Friday Night

Share now:

aka Vendredi Soir
Movie Review by Susan Hodgetts

Starring: Valerie Lemercier, Vincent Lindon, Helene de Saint-Pere, Helene Fillieres
Director: Claire Denis

Ever fantasized about a one-night stand with a stranger? Laure does more than just fantasize about it in this latest from acclaimed French director Claire Denis.

Laure (Valerie LeMercier) has packed up all her belongings and is preparing to move into the apartment of her boyfriend Francois the following day; but having forgotten all about the transport strikes, she is caught unawares in the gridlocked streets of Paris on her way to dinner at a friend’s house.

Consequently, when she gives a lift to handsome stranger Jean (Vincent Linden), wandering calmly amidst the traffic chaos, she abandons all notions of the dinner party and becomes far more interested in her mysterious passenger instead.

From the director of BEAU TRAVAIL, the cinematography is as stunning as you’d expect. The film is at its best with sweeping views across the Paris cityscape blended with dream-like montages of the Paris streets at night, along with the eventual surging passion of its brief love story.

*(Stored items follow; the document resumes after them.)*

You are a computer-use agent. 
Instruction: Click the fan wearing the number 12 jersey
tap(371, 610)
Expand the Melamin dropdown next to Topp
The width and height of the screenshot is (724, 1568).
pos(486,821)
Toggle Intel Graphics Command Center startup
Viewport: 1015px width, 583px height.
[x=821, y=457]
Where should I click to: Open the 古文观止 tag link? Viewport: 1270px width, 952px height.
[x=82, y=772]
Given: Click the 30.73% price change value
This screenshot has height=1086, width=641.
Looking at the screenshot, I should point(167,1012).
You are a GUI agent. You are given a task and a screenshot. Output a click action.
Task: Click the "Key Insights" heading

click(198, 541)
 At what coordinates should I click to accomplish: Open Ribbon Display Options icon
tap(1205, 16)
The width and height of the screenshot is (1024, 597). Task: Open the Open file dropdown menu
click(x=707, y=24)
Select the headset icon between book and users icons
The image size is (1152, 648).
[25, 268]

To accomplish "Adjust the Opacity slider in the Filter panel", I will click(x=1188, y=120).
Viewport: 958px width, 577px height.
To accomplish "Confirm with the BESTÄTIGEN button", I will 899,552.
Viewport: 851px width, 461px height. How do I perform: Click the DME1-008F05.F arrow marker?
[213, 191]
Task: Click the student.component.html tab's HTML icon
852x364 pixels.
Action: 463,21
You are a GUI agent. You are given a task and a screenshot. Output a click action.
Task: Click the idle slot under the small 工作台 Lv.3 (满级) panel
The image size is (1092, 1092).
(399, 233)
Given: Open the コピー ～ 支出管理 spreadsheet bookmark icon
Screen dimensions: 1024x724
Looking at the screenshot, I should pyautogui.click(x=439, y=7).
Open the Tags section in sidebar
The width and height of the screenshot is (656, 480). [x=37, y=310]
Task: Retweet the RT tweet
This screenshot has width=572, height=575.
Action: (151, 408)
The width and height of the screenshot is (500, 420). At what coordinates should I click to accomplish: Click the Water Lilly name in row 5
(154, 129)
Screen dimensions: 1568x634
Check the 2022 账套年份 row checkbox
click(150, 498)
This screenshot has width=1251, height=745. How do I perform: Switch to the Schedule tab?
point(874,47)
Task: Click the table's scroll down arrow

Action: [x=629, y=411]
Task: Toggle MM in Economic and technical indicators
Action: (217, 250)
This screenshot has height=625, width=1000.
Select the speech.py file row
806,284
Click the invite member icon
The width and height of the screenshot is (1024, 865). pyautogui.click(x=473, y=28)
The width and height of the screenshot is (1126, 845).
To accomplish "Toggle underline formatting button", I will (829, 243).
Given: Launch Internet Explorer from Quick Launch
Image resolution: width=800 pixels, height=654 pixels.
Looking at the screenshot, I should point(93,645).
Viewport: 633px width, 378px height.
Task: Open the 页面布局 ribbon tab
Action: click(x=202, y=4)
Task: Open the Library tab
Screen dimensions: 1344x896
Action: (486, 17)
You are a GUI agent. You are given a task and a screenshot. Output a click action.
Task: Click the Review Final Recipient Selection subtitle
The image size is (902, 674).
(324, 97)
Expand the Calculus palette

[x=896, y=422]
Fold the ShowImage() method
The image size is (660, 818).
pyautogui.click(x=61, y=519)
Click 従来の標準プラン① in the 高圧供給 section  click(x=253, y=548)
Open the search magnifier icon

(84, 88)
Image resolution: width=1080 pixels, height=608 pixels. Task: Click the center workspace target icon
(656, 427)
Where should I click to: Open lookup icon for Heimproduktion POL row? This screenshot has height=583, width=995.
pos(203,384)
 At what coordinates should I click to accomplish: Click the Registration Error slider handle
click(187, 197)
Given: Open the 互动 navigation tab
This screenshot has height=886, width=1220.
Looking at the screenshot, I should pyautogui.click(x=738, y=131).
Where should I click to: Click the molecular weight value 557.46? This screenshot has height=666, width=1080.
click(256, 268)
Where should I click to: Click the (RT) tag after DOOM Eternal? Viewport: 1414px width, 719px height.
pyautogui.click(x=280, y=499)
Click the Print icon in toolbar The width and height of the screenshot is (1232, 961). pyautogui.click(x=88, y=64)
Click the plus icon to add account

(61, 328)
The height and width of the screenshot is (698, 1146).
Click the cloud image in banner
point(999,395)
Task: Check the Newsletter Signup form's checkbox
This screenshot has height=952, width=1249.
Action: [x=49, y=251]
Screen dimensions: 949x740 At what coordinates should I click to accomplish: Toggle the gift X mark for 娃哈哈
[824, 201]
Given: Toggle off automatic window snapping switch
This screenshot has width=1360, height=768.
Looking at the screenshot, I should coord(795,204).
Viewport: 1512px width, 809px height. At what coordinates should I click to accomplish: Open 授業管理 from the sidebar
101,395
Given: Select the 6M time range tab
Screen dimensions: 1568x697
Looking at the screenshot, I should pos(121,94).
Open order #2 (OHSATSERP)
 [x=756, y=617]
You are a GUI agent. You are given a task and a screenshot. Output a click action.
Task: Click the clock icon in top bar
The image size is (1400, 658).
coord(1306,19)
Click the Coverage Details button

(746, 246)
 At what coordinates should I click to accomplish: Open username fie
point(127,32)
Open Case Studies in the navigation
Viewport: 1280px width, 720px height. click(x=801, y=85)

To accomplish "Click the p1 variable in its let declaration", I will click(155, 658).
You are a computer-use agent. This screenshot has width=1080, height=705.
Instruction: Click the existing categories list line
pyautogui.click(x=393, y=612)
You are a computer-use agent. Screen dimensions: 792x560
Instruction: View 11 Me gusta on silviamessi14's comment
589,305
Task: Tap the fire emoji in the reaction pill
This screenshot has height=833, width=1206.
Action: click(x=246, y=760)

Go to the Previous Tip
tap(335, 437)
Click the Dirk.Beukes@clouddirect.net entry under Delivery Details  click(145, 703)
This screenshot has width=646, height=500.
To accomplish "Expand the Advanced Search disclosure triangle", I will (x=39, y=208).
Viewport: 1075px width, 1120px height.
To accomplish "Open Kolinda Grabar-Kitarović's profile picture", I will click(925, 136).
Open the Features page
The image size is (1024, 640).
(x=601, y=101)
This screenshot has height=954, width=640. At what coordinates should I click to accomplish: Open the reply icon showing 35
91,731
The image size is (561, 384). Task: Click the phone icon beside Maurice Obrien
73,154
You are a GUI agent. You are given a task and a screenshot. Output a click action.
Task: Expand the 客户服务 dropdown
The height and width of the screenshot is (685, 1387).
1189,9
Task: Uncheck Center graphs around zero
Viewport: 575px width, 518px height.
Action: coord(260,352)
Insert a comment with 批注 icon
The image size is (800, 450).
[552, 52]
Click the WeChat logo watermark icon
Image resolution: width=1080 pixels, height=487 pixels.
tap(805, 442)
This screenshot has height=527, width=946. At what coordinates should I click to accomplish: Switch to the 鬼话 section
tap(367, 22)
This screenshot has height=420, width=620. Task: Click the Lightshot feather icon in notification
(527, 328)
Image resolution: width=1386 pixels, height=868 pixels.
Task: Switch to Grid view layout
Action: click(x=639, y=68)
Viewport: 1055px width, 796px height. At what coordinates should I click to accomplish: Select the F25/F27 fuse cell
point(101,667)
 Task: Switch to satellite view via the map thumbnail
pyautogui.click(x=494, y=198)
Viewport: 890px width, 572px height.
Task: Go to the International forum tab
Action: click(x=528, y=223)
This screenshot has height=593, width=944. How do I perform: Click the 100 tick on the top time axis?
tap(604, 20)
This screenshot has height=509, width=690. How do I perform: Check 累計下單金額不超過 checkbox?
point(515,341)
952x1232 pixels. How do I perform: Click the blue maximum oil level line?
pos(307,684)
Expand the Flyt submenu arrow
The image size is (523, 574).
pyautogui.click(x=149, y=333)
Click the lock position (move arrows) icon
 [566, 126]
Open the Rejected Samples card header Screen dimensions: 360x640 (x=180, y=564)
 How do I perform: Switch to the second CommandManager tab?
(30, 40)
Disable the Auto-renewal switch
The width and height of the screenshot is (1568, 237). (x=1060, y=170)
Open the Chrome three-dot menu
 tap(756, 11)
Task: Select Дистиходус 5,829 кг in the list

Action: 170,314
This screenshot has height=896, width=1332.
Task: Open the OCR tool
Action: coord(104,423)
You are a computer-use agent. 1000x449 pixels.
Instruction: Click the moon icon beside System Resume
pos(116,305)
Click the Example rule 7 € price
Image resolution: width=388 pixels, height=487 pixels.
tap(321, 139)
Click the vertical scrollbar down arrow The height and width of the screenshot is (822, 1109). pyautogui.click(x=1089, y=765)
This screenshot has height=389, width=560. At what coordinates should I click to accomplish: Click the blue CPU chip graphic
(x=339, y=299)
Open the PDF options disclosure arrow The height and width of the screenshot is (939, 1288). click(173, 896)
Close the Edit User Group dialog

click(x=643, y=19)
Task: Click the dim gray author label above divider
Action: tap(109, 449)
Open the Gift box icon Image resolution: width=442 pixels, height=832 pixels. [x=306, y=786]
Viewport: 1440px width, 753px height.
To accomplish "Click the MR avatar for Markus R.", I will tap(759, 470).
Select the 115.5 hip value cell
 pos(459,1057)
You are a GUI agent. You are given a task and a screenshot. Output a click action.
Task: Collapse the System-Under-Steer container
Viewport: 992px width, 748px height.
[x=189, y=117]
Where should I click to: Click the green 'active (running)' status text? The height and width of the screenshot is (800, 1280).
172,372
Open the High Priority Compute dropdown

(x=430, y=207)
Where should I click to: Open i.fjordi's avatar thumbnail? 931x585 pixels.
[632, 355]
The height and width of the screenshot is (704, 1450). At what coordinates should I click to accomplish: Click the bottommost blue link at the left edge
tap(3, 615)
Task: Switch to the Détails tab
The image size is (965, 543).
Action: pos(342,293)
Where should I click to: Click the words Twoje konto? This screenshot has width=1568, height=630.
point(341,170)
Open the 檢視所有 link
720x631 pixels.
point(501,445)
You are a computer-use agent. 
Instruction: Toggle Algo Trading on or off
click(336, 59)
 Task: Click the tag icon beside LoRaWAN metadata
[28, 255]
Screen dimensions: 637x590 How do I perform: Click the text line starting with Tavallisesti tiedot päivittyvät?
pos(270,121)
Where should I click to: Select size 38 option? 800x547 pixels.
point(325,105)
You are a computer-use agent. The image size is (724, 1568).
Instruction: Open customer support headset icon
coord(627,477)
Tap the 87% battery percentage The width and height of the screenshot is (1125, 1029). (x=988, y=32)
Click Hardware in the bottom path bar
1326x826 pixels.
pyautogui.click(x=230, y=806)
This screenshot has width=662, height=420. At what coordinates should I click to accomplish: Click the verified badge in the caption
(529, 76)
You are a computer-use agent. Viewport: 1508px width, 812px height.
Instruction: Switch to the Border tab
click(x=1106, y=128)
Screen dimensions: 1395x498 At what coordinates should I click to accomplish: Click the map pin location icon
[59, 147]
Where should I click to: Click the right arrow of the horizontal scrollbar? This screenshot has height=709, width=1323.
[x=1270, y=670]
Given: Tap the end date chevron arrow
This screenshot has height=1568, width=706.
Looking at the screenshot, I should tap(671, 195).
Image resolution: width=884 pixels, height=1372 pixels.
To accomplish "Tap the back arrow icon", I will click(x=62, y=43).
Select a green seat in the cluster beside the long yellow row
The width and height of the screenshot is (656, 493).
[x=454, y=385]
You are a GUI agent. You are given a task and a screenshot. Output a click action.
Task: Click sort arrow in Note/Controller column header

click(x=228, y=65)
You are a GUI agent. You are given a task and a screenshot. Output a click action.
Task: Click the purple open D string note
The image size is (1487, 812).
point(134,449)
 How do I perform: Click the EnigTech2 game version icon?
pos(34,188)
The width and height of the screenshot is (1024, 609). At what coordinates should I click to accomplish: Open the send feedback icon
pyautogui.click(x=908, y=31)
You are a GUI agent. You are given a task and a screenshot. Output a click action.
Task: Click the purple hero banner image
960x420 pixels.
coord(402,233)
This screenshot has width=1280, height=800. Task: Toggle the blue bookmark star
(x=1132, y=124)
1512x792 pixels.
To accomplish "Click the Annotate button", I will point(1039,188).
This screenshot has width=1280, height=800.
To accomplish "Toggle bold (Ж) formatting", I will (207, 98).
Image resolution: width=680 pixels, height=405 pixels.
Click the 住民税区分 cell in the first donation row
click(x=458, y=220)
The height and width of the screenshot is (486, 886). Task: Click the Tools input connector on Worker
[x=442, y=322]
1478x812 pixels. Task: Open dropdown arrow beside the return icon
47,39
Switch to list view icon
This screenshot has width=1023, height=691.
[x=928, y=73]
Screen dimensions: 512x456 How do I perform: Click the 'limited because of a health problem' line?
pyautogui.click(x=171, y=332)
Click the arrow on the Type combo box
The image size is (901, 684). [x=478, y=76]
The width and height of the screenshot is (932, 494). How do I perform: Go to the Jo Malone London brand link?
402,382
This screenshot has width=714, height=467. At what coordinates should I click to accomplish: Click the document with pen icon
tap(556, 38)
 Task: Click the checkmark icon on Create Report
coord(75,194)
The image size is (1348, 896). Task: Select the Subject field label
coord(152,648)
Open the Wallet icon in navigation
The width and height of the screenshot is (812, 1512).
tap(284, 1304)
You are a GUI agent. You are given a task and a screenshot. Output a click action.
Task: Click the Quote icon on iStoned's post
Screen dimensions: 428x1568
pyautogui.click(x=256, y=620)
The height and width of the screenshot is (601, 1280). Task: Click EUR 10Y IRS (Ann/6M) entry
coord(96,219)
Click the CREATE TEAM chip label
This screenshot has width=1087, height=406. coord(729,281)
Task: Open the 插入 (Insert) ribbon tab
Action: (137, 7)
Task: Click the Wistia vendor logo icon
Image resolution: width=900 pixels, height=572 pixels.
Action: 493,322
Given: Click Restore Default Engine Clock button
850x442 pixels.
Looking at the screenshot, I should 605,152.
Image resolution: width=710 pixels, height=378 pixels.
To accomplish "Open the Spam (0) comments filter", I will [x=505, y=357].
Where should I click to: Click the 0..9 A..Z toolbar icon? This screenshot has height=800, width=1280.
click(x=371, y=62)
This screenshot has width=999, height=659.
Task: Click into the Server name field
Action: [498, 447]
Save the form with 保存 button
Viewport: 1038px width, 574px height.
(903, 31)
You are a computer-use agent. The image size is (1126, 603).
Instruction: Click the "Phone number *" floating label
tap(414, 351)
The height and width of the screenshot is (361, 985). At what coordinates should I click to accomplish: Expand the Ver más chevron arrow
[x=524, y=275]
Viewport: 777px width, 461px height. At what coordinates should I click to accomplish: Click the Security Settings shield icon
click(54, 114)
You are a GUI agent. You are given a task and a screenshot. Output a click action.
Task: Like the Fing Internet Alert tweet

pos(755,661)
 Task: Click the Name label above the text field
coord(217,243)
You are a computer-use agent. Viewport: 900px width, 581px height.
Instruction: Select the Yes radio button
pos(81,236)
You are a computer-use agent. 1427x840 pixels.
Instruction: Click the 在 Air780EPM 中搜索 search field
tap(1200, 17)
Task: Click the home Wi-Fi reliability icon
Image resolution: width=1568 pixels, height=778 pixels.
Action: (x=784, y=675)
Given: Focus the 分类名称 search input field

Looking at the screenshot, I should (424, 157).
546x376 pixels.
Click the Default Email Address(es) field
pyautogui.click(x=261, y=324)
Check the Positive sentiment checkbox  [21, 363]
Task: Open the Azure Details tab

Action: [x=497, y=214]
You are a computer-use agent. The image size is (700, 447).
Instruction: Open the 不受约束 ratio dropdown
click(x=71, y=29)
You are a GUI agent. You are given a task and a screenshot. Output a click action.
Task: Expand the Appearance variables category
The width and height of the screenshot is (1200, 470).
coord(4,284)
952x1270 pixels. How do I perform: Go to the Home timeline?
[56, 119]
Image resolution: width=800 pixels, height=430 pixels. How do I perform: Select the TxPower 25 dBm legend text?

Despite this, however, it remains surprisingly unaffecting. It gets off to a slow start, spending far too long stuck in the jammed streets of Paris – I felt increasingly like I was stuck in them too. However, once the narrative moved on from here, the love story was allowed to develop at a perfect pace and was beautifully handled.

Denis introduces occasional surreal quirks such as the pepper on a pizza smiling, and lampshades moving on to bases of their own accord – these seemed a little out of place but were clearly there to emphasize the fantastical quality of the film.

The film floats along like a dark dream, with Denis and cinematographer Agnes Godard making maximum use of the darkness to enhance surreal, nightmarish images – from the weirdoes out late wondering around, to an exhilarating sequence when Jean is driving fast and all we see are shapes and colours as lights and buildings flash past in the night. There is genuine tension and fear bristling together with dangerous excitement here.

The fact that this couple remain largely anonymous – not just to each other, but also the viewer – is telling in itself. Laure only learns Jean’s name right towards the end, as she leaves him in a hotel room and dashes out into the morning light. We never find out what Laure does for a job or any other particularly intimate details about her life, and we discover even less about the mysterious stranger Jean, other than surmising that he is in his late 40s or early 50s.

The performances by LeMercier and Linden aren’t startling, and perhaps even slightly underwhelming – they do enough to get the story across – but perhaps much hinges on the point that they are supposed to be ordinary.